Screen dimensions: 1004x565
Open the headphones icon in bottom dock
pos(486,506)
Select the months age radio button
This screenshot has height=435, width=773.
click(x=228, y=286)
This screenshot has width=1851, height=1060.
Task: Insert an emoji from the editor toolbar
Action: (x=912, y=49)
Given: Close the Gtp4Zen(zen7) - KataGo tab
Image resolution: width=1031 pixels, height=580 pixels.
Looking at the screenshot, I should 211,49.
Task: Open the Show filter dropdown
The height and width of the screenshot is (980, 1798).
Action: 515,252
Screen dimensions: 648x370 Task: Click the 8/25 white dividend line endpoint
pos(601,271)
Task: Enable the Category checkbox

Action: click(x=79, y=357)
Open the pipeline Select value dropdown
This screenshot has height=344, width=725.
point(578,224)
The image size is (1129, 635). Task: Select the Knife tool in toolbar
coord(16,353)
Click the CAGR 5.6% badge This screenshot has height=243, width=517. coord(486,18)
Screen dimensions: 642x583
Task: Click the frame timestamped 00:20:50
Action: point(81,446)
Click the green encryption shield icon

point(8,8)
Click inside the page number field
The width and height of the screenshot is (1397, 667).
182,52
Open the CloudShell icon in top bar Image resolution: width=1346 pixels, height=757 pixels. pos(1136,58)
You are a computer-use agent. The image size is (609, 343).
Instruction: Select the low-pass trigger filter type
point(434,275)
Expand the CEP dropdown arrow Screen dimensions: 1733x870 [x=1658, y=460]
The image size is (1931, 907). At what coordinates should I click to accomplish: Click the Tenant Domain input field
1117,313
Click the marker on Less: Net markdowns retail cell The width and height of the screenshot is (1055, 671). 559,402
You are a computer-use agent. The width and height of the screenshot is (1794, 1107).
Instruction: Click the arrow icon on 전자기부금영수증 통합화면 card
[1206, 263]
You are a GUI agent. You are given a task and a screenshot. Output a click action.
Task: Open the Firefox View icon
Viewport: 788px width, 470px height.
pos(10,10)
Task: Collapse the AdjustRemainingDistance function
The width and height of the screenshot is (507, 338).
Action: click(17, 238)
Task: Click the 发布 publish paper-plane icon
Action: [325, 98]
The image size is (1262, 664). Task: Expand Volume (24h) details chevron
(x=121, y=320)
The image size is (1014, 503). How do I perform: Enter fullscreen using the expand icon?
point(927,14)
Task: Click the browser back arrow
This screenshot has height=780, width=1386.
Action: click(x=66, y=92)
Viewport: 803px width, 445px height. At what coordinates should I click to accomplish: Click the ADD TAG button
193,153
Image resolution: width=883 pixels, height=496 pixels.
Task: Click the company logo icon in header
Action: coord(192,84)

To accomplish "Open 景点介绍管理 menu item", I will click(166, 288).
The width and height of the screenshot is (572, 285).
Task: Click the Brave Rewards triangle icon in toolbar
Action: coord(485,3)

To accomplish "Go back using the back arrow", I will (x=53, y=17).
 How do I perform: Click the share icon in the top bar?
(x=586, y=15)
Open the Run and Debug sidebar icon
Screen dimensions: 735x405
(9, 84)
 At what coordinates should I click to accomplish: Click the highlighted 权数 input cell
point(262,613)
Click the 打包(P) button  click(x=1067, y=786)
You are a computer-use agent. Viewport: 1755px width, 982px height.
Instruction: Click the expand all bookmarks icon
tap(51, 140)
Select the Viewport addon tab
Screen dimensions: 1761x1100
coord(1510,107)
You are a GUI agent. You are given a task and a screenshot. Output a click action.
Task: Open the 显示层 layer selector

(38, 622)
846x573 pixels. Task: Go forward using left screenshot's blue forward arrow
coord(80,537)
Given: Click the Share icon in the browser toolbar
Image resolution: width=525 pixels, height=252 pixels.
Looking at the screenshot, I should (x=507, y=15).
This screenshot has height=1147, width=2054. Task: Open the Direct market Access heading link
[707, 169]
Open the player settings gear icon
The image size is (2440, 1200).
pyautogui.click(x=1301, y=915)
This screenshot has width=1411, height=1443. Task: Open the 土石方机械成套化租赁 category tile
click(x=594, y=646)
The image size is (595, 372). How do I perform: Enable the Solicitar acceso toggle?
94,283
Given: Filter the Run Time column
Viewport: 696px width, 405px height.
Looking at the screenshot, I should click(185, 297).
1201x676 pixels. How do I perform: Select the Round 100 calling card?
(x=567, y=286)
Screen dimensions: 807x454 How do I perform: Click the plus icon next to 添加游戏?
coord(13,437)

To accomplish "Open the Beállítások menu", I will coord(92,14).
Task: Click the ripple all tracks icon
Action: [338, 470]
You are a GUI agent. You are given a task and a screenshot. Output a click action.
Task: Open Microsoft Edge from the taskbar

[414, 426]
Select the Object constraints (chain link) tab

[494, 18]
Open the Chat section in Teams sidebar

(Task instructions):
The count alone is needed: how many lines of these entries contain the word "dropdown"?

(Problem solution):
3